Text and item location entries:
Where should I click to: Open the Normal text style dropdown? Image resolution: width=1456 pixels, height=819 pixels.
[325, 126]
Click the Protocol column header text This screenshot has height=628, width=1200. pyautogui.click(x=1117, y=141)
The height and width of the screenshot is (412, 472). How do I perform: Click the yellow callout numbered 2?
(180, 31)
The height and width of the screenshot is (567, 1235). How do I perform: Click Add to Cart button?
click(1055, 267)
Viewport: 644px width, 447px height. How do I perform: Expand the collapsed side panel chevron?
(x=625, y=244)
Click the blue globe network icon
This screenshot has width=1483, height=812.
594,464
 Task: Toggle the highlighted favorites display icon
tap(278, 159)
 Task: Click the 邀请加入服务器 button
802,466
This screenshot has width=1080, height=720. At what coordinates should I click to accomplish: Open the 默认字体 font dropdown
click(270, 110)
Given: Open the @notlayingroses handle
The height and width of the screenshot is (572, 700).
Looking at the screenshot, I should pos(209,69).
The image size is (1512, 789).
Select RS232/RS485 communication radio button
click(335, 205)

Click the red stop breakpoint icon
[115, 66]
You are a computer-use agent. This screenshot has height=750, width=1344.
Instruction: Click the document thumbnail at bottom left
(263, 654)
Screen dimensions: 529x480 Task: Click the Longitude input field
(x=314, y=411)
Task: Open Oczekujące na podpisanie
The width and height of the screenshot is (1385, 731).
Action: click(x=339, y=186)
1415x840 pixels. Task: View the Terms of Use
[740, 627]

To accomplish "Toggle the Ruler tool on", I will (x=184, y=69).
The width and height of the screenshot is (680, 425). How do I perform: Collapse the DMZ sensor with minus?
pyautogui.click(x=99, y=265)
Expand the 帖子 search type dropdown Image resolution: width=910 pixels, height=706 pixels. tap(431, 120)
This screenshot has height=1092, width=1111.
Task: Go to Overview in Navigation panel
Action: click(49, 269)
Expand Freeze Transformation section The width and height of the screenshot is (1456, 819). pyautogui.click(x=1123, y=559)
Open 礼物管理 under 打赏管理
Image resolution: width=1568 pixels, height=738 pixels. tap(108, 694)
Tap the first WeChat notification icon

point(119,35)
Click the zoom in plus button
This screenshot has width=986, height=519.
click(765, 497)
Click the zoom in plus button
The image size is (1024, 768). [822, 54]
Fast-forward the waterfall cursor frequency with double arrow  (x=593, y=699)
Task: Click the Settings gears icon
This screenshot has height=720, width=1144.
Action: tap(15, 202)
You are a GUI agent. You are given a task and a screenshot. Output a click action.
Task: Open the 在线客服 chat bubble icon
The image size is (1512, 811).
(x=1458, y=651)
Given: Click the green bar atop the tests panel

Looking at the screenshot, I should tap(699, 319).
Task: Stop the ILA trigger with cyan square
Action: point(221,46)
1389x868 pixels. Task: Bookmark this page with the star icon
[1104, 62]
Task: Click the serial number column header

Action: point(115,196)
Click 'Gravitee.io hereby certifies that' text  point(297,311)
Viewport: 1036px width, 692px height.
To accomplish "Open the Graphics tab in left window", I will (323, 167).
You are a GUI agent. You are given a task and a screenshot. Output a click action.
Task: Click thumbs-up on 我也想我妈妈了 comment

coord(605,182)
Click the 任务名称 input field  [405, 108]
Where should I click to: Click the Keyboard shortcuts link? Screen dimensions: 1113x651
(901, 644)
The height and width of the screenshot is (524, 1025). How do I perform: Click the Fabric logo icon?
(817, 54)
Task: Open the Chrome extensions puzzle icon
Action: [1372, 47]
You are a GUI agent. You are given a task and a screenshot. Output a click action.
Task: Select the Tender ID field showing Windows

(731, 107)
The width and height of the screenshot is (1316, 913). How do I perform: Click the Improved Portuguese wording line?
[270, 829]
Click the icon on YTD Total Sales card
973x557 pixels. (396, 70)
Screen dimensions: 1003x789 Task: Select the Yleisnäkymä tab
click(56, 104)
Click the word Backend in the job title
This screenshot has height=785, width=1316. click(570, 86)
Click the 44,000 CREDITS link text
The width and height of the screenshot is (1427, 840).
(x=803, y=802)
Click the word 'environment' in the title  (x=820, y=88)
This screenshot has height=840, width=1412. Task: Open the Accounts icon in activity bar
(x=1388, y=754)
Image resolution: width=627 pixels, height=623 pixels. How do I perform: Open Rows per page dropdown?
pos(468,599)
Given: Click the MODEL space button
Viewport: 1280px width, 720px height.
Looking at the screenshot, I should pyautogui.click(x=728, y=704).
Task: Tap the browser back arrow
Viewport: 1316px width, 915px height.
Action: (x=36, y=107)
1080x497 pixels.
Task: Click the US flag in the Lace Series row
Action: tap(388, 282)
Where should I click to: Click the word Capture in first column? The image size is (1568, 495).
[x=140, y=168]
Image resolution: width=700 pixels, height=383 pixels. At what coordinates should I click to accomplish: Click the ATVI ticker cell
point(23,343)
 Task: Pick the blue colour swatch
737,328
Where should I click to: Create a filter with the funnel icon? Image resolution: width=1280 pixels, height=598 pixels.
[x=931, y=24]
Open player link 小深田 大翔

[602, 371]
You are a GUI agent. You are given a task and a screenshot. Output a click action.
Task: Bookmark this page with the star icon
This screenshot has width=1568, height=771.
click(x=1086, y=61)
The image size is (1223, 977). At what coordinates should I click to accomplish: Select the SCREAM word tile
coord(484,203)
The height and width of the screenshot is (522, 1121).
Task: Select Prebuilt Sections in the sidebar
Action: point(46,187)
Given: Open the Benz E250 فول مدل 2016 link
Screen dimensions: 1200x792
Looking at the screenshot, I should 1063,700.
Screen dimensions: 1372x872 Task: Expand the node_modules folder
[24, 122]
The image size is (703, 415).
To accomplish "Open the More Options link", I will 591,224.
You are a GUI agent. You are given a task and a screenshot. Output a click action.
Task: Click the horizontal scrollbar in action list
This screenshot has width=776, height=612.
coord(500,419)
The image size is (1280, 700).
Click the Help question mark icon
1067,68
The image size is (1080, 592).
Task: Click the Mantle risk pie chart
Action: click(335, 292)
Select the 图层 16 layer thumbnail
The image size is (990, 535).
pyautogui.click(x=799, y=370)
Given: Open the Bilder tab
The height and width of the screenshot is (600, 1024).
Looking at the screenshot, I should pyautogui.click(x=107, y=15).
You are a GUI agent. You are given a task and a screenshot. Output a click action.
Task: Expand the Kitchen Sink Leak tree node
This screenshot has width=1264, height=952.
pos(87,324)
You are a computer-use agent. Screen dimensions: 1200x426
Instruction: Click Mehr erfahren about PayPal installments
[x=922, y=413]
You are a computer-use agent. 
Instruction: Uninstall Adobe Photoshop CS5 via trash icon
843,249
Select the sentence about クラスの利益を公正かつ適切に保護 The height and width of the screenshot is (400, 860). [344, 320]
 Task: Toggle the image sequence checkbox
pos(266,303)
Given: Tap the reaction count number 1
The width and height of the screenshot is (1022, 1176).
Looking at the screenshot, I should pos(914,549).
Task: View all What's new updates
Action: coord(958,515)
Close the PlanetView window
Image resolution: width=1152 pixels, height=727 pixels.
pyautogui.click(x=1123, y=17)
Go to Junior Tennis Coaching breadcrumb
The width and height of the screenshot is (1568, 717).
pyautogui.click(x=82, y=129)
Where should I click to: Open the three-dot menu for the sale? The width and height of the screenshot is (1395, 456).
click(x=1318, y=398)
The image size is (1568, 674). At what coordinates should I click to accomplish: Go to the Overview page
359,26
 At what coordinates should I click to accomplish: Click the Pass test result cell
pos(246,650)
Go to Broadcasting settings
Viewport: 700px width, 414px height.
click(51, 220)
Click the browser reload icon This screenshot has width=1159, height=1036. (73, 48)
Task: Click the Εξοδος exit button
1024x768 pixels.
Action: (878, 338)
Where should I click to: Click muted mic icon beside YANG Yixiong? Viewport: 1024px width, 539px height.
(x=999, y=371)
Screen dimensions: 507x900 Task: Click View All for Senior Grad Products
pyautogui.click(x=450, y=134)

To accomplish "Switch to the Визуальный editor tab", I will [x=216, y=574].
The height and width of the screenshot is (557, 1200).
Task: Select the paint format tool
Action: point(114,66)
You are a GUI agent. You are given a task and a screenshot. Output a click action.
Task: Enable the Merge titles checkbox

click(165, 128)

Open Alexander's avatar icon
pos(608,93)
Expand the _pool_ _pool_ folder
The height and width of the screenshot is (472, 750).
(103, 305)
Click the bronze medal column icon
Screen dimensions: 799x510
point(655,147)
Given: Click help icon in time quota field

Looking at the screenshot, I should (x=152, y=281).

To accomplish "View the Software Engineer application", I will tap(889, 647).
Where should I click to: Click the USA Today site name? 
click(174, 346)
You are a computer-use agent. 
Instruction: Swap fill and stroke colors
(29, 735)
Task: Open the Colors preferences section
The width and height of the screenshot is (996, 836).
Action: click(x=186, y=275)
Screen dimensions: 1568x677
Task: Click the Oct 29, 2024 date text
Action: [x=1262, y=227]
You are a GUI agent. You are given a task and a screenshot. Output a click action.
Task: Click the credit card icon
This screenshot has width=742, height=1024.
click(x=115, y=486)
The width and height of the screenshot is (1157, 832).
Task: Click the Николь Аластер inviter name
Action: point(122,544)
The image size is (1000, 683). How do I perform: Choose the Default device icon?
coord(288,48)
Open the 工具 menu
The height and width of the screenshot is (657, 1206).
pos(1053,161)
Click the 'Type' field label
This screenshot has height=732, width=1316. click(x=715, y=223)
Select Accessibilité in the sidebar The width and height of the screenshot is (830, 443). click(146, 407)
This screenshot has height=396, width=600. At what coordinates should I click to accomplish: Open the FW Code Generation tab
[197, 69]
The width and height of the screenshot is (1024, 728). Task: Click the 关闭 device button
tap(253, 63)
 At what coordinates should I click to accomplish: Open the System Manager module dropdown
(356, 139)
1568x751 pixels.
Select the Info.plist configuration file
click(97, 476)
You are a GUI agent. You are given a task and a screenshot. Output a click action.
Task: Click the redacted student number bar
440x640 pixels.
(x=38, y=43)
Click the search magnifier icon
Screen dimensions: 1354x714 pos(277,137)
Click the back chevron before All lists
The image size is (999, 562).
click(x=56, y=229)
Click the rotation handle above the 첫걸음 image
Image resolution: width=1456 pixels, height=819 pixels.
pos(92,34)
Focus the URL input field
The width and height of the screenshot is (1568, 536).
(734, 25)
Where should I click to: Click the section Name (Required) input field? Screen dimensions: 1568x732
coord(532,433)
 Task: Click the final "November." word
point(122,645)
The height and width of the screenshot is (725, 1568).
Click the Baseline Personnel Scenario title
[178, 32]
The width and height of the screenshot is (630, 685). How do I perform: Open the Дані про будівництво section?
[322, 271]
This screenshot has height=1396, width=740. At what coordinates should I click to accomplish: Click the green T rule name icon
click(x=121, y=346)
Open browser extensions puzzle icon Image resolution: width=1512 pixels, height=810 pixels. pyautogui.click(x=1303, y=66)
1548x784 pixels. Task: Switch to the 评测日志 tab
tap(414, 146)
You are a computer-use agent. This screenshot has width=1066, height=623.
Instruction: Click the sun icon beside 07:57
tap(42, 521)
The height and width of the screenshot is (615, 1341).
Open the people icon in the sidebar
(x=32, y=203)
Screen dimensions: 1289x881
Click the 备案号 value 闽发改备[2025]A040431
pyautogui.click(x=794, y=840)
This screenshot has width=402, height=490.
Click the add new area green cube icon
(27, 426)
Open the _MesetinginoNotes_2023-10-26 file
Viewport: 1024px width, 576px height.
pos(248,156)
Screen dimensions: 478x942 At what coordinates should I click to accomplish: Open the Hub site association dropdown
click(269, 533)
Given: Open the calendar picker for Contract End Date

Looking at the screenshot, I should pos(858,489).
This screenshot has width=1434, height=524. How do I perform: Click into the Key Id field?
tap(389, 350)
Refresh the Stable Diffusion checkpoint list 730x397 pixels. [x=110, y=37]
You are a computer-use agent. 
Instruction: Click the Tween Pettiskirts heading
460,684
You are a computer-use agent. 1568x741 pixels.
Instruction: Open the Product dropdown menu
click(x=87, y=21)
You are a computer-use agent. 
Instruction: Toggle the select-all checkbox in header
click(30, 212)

Task goal:
Rewrite the material as a numbered list, leaving out blank lines and covering everything from the start down through the line containing "Expand Freeze Transformation".

Result for this exercise:
1. Where should I click to: Open the Normal text style dropdown? Image resolution: width=1456 pixels, height=819 pixels.
2. [325, 126]
3. Click the Protocol column header text This screenshot has height=628, width=1200. pyautogui.click(x=1117, y=141)
4. The height and width of the screenshot is (412, 472). How do I perform: Click the yellow callout numbered 2?
5. (180, 31)
6. The height and width of the screenshot is (567, 1235). How do I perform: Click Add to Cart button?
7. click(1055, 267)
8. Viewport: 644px width, 447px height. How do I perform: Expand the collapsed side panel chevron?
9. (x=625, y=244)
10. Click the blue globe network icon
11. This screenshot has width=1483, height=812.
12. 594,464
13.  Task: Toggle the highlighted favorites display icon
14. tap(278, 159)
15.  Task: Click the 邀请加入服务器 button
16. 802,466
17. This screenshot has width=1080, height=720. At what coordinates should I click to accomplish: Open the 默认字体 font dropdown
18. click(270, 110)
19. Given: Open the @notlayingroses handle
20. The height and width of the screenshot is (572, 700).
21. Looking at the screenshot, I should pos(209,69).
22. The image size is (1512, 789).
23. Select RS232/RS485 communication radio button
24. click(335, 205)
25. Click the red stop breakpoint icon
26. [115, 66]
27. You are a computer-use agent. This screenshot has height=750, width=1344.
28. Instruction: Click the document thumbnail at bottom left
29. (263, 654)
30. Screen dimensions: 529x480 Task: Click the Longitude input field
31. (x=314, y=411)
32. Task: Open Oczekujące na podpisanie
33. The width and height of the screenshot is (1385, 731).
34. Action: click(x=339, y=186)
35. 1415x840 pixels. Task: View the Terms of Use
36. [740, 627]
37. To accomplish "Toggle the Ruler tool on", I will (x=184, y=69).
38. The width and height of the screenshot is (680, 425). How do I perform: Collapse the DMZ sensor with minus?
39. pyautogui.click(x=99, y=265)
40. Expand the 帖子 search type dropdown Image resolution: width=910 pixels, height=706 pixels. tap(431, 120)
41. This screenshot has height=1092, width=1111.
42. Task: Go to Overview in Navigation panel
43. Action: click(49, 269)
44. Expand Freeze Transformation section The width and height of the screenshot is (1456, 819). pyautogui.click(x=1123, y=559)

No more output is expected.